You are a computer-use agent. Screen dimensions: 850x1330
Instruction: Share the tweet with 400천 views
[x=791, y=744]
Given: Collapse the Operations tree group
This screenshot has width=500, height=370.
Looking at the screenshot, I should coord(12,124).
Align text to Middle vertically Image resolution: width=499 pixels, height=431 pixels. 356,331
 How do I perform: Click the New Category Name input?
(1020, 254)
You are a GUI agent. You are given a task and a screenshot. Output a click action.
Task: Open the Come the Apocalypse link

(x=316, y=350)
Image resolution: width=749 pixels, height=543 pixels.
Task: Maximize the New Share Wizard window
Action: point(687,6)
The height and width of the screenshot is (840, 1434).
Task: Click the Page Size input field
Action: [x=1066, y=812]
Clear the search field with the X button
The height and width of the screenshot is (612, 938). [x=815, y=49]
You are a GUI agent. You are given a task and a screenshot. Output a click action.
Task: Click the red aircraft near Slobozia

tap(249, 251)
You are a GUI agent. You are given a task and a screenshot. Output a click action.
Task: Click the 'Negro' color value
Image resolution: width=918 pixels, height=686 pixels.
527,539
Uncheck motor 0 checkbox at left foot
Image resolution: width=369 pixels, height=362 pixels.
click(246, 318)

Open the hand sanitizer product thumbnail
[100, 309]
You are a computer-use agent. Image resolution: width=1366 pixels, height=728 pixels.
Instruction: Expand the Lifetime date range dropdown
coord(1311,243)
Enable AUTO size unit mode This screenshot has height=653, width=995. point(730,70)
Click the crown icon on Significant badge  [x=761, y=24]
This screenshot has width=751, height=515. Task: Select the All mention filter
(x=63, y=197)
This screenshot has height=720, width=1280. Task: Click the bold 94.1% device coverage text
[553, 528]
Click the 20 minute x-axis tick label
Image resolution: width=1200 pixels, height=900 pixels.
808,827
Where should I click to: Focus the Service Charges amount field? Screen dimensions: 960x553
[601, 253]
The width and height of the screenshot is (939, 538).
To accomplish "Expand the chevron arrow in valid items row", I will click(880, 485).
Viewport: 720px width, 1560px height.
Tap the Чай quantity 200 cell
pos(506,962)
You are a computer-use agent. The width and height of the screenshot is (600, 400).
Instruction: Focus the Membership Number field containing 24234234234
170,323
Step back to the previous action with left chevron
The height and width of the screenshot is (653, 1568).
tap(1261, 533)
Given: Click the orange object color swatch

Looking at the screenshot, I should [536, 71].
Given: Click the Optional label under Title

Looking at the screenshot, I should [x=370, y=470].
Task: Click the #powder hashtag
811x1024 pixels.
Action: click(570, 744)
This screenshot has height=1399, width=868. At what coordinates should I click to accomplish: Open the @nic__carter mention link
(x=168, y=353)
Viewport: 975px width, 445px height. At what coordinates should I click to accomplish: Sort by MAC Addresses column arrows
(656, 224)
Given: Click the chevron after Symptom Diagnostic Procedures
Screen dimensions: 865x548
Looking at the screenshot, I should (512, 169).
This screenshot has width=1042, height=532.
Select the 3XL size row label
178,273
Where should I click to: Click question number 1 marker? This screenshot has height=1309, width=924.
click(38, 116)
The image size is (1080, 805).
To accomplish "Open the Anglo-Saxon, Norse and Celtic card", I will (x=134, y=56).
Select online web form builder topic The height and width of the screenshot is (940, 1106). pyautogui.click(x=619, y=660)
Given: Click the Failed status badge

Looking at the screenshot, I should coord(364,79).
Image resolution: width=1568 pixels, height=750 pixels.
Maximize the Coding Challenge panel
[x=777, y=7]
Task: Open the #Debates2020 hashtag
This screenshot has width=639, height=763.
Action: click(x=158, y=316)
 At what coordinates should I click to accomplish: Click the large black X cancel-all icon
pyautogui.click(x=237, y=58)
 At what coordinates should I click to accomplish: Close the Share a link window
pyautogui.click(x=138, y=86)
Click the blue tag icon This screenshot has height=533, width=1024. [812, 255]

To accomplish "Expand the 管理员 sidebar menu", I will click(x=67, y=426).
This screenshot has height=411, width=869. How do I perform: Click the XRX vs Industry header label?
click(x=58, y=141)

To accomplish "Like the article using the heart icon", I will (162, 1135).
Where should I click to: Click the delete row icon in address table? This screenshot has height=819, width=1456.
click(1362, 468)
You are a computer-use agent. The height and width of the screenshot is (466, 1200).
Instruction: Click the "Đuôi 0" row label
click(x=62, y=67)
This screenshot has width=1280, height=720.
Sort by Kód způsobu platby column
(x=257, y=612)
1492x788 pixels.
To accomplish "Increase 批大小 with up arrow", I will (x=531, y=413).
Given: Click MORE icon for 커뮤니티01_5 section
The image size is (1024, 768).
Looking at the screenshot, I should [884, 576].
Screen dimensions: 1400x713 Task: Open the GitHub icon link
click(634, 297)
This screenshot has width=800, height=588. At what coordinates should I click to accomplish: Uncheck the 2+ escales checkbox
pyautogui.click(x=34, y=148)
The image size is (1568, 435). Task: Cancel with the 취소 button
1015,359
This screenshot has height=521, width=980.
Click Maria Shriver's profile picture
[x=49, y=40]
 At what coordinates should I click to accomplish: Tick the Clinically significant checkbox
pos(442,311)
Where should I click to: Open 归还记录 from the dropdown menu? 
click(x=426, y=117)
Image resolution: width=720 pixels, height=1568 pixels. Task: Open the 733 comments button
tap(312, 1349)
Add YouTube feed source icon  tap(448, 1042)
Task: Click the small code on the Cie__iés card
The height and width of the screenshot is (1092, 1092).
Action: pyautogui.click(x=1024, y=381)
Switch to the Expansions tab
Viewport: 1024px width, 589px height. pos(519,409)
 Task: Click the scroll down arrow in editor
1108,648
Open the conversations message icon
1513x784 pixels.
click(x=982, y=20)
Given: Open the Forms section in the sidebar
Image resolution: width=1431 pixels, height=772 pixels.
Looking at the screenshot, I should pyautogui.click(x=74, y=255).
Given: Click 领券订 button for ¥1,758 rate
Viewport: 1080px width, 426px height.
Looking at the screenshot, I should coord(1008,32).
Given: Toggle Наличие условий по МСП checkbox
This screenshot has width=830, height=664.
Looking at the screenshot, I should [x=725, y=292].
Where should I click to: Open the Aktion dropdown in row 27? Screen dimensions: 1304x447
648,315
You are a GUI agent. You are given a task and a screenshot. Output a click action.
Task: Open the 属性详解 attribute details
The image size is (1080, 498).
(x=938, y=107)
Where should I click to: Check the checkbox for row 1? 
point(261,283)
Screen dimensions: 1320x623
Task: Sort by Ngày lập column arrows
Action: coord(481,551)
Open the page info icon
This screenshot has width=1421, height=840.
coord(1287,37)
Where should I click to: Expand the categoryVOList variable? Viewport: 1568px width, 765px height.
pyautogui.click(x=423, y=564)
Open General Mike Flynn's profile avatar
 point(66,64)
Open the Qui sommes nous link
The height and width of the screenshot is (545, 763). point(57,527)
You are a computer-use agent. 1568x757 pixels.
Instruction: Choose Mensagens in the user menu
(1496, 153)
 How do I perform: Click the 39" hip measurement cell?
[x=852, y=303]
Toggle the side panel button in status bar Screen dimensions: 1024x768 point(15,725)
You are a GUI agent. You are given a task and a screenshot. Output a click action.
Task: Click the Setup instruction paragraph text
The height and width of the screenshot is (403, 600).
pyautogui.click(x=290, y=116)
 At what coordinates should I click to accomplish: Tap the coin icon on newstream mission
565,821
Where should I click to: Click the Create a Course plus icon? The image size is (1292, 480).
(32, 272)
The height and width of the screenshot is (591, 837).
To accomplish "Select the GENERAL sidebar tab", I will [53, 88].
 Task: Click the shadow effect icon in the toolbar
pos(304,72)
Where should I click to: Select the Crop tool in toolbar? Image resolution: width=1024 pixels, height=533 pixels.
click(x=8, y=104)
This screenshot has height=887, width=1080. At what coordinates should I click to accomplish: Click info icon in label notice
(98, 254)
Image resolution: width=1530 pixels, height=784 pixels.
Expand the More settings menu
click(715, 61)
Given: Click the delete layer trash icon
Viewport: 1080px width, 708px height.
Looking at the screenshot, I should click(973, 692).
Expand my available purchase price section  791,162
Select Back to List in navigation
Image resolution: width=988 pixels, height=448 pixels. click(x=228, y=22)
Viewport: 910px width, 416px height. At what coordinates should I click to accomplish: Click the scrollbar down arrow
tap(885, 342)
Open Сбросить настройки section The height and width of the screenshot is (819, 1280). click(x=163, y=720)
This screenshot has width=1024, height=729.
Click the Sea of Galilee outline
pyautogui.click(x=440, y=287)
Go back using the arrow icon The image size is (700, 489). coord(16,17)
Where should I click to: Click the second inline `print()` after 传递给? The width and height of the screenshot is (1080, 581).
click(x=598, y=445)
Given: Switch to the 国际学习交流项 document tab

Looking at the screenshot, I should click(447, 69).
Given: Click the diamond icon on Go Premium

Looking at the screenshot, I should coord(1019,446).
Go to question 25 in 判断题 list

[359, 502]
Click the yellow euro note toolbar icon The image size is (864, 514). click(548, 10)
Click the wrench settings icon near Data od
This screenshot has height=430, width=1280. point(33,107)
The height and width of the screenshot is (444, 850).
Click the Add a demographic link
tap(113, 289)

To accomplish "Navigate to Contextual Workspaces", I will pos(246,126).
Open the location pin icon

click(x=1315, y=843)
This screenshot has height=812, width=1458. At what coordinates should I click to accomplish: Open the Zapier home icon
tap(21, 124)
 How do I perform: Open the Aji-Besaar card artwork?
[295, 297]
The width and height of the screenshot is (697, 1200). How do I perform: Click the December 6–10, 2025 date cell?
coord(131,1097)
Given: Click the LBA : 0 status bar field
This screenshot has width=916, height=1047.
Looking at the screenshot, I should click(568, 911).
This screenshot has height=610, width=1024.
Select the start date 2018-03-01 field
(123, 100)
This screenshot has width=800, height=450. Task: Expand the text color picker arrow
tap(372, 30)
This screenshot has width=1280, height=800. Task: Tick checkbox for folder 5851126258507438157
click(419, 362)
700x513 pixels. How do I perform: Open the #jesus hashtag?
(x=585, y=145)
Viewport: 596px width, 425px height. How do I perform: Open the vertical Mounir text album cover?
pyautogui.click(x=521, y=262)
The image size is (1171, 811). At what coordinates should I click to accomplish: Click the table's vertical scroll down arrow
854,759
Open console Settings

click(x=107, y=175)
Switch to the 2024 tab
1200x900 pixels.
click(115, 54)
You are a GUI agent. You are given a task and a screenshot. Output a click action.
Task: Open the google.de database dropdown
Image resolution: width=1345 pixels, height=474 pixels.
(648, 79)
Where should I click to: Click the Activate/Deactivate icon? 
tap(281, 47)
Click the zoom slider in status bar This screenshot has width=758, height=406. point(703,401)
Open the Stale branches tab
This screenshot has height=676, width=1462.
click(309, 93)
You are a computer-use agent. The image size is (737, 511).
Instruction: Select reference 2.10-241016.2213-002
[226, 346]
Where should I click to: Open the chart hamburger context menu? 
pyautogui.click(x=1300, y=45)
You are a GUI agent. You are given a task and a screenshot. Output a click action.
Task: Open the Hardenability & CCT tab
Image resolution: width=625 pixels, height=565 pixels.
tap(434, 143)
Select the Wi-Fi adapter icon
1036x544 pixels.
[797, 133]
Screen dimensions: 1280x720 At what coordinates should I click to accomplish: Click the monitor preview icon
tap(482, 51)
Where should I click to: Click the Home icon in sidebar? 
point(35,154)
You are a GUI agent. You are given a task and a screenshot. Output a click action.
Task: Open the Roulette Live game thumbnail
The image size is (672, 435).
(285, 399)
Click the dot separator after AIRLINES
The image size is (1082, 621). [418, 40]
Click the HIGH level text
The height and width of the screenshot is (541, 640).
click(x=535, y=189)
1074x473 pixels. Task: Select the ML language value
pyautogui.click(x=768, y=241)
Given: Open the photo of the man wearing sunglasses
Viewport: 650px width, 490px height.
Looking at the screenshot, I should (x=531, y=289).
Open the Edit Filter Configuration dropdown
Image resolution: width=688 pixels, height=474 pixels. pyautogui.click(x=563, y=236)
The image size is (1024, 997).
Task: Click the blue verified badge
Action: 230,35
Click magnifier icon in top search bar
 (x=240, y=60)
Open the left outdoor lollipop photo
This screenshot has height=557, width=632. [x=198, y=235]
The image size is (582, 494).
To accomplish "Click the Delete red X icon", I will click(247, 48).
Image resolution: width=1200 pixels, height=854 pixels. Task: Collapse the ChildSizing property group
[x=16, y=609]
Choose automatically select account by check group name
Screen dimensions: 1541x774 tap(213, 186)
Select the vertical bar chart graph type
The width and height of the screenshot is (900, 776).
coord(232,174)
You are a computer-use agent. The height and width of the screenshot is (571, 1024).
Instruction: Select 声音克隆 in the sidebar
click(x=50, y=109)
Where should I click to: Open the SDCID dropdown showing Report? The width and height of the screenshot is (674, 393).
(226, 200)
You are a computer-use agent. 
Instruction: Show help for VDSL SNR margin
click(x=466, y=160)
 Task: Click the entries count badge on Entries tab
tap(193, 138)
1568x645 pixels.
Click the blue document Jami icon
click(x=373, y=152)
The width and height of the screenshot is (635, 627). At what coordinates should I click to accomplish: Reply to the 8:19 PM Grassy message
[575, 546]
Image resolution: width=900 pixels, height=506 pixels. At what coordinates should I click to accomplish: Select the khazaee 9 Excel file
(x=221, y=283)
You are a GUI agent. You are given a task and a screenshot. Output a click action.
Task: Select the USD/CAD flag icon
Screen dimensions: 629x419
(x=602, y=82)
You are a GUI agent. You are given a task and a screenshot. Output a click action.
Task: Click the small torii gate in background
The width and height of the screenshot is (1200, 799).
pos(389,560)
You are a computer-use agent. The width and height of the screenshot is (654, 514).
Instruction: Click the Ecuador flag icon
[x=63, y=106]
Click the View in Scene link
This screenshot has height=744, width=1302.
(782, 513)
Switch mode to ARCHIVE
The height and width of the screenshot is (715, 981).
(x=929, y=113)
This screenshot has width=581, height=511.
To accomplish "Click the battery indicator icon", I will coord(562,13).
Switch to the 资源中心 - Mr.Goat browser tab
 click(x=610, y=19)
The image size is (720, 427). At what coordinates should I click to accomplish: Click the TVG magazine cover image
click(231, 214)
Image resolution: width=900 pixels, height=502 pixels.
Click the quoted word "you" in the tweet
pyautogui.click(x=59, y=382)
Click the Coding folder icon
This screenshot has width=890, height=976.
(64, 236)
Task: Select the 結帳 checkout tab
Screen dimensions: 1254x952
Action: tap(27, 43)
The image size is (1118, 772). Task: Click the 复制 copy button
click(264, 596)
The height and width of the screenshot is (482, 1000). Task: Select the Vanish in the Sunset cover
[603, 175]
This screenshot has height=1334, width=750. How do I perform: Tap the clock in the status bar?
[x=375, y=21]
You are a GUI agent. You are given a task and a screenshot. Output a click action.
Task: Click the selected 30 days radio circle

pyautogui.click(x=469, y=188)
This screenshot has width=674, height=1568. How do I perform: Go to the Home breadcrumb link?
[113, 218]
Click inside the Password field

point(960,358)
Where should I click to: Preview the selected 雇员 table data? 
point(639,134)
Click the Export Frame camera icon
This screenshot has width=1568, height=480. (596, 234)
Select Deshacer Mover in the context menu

What you should do >> Among the records above, find each line containing the string "computer" and copy it.

Exercise result >>
You are a computer-use agent. Screen dimensions: 850x1330
You are a computer-use agent. Image resolution: width=1366 pixels, height=728 pixels.
You are a computer-use agent. The width and height of the screenshot is (600, 400).
You are a computer-use agent. The height and width of the screenshot is (466, 1200).
You are a computer-use agent. 1568x757 pixels.
You are a computer-use agent. The image size is (737, 511).
You are a computer-use agent. The height and width of the screenshot is (571, 1024).
You are a computer-use agent. 
You are a computer-use agent. The width and height of the screenshot is (654, 514).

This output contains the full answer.